Why everyone should know how a URL is structured - HTTPS, Typosquatting and Open redirects
Awareness of how a URL is structured could help you be secure when faced with certain malicious situations, like phishing.
Of course, you know what a URL is, don’t you? The string of text that appears on the address bar of your browser? But do you know how a URL is structured? Wait, before you think knowing that is not necessary, let me tell you, this knowledge could help you be secure when faced with certain malicious situations.
So, here’s what I’ll do. I’ll explain the structure of the URL along with how you could use this awareness in being careful in real-world malicious scenarios. That way you would have an incentive to want to know how the URL is structured :)
🎥FourZeroThree - YouTube
A quick shout out! Here's a “video version” of the article. If you are the visual type, I recommend watching the video. I bet you’ll enjoy it :)
WHAT IS A URL?
URL stands for “Uniform Resource Locator”. Let’s just say, a URL is something like an address that helps specify where a particular “resource” of a website is “located”. A resource could be any file like a web/HTML page, an image, or a document.

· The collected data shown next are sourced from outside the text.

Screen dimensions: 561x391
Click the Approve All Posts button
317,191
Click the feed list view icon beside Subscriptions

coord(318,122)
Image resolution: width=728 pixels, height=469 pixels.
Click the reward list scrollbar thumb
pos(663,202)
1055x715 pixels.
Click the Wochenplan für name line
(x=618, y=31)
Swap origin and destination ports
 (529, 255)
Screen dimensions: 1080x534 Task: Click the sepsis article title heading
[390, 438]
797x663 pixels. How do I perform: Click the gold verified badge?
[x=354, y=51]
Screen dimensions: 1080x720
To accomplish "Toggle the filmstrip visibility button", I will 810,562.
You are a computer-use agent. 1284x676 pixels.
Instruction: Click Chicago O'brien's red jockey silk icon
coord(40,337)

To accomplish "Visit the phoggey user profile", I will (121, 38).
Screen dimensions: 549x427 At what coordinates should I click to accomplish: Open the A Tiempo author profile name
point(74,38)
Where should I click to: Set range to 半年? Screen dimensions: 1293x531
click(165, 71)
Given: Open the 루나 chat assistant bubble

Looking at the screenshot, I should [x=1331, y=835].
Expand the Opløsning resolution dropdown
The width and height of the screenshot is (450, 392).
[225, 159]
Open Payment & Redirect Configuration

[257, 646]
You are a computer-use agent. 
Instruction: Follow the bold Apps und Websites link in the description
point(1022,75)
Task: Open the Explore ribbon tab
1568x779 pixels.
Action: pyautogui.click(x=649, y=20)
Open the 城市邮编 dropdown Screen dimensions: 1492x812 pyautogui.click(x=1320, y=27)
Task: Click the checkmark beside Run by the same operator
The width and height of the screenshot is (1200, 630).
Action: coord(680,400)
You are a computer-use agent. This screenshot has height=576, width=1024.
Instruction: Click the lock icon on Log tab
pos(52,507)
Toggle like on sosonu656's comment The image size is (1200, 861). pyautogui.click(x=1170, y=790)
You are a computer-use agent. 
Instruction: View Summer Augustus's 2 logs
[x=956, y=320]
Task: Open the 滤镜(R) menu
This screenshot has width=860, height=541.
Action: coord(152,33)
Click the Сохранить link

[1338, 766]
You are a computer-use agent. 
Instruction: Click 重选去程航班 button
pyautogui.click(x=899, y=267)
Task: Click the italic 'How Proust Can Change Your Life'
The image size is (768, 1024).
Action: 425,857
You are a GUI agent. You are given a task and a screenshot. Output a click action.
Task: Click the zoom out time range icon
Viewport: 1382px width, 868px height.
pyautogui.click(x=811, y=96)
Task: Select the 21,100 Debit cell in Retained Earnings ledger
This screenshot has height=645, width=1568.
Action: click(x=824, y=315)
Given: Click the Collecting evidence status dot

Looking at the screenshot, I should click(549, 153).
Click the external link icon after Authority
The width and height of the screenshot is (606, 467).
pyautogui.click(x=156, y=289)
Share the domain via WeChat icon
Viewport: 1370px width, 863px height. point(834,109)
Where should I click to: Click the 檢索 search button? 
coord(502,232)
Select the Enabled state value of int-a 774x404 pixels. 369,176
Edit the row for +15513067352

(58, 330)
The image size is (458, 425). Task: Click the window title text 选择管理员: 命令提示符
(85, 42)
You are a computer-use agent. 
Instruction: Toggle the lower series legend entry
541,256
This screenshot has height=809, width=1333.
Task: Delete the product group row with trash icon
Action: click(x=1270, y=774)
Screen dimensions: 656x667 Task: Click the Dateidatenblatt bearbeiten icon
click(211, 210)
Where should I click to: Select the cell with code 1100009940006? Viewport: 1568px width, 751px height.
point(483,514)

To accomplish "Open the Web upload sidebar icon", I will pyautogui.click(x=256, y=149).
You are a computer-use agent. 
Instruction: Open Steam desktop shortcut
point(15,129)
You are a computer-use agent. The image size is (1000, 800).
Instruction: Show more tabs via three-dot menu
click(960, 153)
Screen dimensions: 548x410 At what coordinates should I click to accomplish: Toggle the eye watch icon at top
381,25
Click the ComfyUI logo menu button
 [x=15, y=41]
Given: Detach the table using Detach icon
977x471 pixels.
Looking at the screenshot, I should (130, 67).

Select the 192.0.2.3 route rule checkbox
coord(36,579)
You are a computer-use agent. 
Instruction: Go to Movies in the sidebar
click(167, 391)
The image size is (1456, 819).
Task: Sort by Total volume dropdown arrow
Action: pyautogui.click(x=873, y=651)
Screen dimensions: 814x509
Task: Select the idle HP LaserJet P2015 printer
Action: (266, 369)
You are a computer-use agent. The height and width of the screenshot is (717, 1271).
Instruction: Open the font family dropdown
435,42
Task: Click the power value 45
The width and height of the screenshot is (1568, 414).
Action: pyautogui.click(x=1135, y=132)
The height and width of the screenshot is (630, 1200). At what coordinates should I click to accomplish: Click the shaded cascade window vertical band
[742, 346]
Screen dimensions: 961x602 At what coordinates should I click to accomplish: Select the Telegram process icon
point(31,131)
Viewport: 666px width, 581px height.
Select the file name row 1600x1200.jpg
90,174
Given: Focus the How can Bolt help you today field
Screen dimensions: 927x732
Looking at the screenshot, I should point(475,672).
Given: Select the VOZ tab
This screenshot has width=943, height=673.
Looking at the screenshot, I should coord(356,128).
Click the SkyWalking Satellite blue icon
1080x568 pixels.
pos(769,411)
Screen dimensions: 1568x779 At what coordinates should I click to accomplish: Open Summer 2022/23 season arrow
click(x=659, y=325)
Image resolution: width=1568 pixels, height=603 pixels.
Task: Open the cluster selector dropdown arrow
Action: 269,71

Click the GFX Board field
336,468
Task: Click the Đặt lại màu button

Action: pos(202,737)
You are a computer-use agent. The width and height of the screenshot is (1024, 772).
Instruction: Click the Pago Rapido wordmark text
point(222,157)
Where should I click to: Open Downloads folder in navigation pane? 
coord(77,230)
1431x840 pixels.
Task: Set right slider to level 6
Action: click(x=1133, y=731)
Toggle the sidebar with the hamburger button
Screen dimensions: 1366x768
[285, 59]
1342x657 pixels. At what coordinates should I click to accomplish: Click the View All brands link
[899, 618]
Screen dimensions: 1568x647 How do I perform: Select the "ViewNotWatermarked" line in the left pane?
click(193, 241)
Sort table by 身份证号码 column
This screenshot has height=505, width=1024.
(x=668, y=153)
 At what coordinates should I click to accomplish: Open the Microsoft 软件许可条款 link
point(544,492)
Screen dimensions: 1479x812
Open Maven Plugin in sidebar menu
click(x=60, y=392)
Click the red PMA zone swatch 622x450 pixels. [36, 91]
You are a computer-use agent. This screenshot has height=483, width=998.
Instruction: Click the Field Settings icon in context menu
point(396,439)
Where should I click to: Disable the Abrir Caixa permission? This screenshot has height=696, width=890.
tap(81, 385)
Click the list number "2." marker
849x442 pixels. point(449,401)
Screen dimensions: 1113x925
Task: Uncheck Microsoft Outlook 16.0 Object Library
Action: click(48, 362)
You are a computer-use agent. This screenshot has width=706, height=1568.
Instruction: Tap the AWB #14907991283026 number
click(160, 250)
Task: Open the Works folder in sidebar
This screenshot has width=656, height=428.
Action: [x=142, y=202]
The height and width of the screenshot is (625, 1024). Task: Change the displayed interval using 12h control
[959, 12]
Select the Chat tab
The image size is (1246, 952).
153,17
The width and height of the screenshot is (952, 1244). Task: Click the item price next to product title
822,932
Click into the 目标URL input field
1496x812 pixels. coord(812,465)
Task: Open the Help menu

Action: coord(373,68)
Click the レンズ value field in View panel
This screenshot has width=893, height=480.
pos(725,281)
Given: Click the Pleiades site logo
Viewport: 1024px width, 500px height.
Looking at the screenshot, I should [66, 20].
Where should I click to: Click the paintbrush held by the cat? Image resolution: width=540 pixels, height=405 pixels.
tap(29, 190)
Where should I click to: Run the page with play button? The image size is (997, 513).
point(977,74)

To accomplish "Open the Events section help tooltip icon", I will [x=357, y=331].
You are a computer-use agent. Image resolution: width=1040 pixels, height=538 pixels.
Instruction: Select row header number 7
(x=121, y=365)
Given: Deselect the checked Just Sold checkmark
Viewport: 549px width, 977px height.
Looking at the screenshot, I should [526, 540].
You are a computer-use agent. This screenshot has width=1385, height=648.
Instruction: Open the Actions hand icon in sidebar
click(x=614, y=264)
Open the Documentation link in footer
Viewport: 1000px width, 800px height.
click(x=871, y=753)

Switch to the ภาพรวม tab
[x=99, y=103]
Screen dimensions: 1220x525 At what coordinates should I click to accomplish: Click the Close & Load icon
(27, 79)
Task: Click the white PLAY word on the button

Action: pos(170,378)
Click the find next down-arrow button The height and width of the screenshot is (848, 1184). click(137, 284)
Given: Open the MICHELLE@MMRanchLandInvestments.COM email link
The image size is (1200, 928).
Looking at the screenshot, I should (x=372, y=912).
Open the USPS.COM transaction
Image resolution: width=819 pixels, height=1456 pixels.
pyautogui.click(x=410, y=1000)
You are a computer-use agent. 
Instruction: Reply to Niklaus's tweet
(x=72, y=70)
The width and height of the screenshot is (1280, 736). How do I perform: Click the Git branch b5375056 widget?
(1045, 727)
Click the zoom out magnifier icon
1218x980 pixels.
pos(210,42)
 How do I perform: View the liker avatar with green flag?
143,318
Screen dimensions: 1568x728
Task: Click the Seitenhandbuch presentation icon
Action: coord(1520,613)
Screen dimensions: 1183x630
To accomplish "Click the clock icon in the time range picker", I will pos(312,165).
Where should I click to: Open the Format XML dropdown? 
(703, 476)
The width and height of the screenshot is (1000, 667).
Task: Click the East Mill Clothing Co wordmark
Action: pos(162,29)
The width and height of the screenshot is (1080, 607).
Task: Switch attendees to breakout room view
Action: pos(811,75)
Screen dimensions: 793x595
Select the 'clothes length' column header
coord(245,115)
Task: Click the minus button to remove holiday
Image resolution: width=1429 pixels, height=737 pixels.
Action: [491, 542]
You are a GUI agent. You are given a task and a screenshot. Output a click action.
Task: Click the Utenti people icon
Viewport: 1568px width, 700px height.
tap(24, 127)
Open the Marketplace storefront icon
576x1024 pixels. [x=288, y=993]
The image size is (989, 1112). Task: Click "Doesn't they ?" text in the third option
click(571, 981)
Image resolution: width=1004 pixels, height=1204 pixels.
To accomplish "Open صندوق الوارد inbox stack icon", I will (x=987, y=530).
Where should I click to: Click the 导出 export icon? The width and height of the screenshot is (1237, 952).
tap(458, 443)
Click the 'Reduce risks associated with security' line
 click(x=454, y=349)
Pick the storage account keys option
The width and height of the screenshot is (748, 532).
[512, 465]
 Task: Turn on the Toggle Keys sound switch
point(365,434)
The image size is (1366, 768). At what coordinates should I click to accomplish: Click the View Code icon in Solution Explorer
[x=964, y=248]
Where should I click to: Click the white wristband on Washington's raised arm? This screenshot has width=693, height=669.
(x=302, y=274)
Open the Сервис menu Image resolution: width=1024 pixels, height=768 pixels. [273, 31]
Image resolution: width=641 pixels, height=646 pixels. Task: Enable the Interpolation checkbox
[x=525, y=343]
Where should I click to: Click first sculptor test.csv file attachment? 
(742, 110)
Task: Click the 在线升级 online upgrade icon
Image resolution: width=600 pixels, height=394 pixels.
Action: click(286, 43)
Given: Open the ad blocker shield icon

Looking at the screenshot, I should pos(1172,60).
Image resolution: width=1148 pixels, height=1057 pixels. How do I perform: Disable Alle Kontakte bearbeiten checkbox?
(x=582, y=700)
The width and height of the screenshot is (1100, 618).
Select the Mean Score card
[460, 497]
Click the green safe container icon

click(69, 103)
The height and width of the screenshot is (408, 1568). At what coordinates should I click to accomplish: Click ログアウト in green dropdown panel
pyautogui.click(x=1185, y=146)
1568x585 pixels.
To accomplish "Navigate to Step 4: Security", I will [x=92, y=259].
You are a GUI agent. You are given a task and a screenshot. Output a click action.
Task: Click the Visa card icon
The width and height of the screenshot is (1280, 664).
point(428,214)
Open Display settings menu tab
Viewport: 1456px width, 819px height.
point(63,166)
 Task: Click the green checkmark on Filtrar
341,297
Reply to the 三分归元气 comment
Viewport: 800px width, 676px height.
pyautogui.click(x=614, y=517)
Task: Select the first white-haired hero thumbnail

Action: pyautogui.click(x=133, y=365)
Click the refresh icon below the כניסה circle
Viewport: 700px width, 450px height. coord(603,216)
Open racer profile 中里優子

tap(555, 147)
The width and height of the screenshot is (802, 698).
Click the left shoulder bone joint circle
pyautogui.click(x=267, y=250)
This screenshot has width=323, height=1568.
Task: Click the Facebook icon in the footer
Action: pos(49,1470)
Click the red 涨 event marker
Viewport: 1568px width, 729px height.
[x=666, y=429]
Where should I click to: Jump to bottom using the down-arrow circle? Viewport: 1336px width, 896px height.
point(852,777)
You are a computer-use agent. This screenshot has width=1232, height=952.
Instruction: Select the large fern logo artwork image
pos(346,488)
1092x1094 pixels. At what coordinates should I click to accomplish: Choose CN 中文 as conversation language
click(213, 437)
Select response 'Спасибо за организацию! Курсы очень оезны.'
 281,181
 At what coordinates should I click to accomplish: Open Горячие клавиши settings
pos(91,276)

So when you see something like
https://example.com/public/new-blog-post
understand that the “new-blog-post” (web/HTML page) is the resource located in the path/directory “public” of the website “https://example.com”. URLs could also simply refer to the address of a website - https://example.com.
STRUCTURE OF A URL
Let’s break the URL chunk by chunk.
Protocol/scheme (HTTP/HTTPS)
The highlighted portion of the URL refers to a “protocol” or “scheme”. HyperText Transfer Protocol abbreviated as “HTTP” is basically a set of rules that help browsers and servers talk to each other. It is this protocol (or set of rules) that helps in transfer of hypermedia (includes hypertext, sound, videos, graphics) on the web.
“HTTP” helps transfer data (from browser to server and vice-versa) in plain text. For example, when you type in your credentials on a website and click the login button, a “request” is sent from your browser to the server (hosting the website). This request is a data packet that would include your credentials.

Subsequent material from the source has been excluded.